[Selected extract start]

Living on bitcoin for 1 week (long, but worth it)
Posted on 5/9/13 at 5:45 pm
Posted on 5/9/13 at 5:45 pm
If, for some reason, you missed it, Forbes blogger Kashmir Hill spent a week using nothing but bitcoins as cash in what I can only assume was an experiment to prove that it can be done and to demonstrate the viability of Bitcoin as a currency. The true believers will inevitably point to this experience as an example of Bitcoin working in the real world, but their bias blinds them to the truth: it is not possible to survive using nothing but bitcoins. As a publication is totally unbiased and entirely honest with regard to bitcoins, Let's point out the things that bitcoiners ignored or glossed over.
Kashmir began with a sum of five bitcoins (when they were selling for roughly $142.00,) purchased through Coinbase, since the Mt.Gox is awful and legitimate banks won’t allow funds to be transferred to a shady Japanese “business.” She immediately discovered that you can’t buy food with bitcoins unless you’re willing to buy questionable preserves from strangers or stock up on end-of-the-world survivalist rations. Someone eventually pointed her to a service which acts as a middleman, ordering things from local restaurants and then delivering them, adding a service fee for the convenience. For some reason, they accept bitcoins. She immediately handed over an entire bitcoin, giving them around $130.00 at the time for orders yet to be made. Kashmir has jokingly referred to this week as the “Bitcoin diet,” since she ends up walking and biking in order to get to wherever she’s going, and can’t get sufficient or healthy food.

[Selected extract end]
[Records shown start]

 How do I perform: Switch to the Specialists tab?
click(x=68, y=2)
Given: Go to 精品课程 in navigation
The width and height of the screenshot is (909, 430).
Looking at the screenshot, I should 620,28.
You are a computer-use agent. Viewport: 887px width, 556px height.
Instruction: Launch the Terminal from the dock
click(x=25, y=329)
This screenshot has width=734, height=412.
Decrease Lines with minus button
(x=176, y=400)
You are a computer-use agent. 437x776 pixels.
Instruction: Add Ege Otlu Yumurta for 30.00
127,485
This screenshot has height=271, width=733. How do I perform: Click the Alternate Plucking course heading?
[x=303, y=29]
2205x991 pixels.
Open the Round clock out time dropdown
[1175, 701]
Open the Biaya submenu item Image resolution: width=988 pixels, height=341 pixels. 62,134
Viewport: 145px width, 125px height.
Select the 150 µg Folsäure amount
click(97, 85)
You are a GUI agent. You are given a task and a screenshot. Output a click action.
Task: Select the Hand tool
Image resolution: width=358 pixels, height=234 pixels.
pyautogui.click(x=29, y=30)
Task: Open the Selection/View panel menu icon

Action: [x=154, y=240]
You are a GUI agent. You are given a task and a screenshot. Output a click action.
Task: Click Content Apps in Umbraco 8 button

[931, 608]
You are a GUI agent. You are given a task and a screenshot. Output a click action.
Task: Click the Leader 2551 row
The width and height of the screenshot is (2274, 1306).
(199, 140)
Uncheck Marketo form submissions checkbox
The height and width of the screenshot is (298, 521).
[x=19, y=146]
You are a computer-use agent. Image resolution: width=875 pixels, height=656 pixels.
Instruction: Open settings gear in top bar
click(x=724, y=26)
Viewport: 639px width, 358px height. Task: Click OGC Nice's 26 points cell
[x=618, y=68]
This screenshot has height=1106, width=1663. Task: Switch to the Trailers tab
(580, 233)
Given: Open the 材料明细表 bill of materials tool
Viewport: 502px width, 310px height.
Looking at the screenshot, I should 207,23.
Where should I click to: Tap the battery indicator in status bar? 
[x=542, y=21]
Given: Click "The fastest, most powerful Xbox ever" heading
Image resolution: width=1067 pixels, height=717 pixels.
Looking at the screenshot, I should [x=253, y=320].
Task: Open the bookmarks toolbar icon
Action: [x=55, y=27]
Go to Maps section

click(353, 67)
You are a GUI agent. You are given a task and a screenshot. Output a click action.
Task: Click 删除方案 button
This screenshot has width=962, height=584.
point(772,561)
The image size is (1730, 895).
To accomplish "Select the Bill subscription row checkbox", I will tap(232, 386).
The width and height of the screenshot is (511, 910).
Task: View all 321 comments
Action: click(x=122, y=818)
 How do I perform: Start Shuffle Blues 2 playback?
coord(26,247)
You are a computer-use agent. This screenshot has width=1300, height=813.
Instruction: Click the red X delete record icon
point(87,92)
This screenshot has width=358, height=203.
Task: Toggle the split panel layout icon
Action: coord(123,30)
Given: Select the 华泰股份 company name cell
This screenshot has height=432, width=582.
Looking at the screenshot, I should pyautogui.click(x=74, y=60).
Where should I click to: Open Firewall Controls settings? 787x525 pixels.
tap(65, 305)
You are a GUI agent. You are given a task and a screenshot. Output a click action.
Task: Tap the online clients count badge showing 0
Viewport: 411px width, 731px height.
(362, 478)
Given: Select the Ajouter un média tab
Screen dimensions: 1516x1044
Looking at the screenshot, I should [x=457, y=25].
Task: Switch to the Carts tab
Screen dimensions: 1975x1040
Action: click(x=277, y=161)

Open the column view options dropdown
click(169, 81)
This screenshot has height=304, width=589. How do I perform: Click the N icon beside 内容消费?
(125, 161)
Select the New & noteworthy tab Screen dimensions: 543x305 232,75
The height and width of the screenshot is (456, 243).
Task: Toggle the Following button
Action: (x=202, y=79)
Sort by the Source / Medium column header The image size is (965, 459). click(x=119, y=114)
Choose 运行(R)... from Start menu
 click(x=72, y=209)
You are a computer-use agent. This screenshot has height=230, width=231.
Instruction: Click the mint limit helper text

[Records shown end]

Stated task 1
Based on the post about living on bitcoin, decide whether each statement agrees with it. Answer yes or no for each, and quote the exact words of the post that settle it.
(a) Kashmir bought her starting bitcoins through Coinbase.
(b) She gave the delivery service half a bitcoin.
(c) She got around by car during the week.
Stated task 2
Using the post about living on bitcoin, explain why Kashmir called her week the "Bitcoin diet."

Expected output 1
(a) Yes: "Kashmir began with a sum of five bitcoins (when they were selling for roughly $142.00,) purchased through Coinbase"
(b) No: "She immediately handed over an entire bitcoin"
(c) No: "she ends up walking and biking in order to get to wherever she’s going"

Expected output 2
She called it that because during the week she ends up walking and biking to wherever she's going. She also can't get sufficient or healthy food.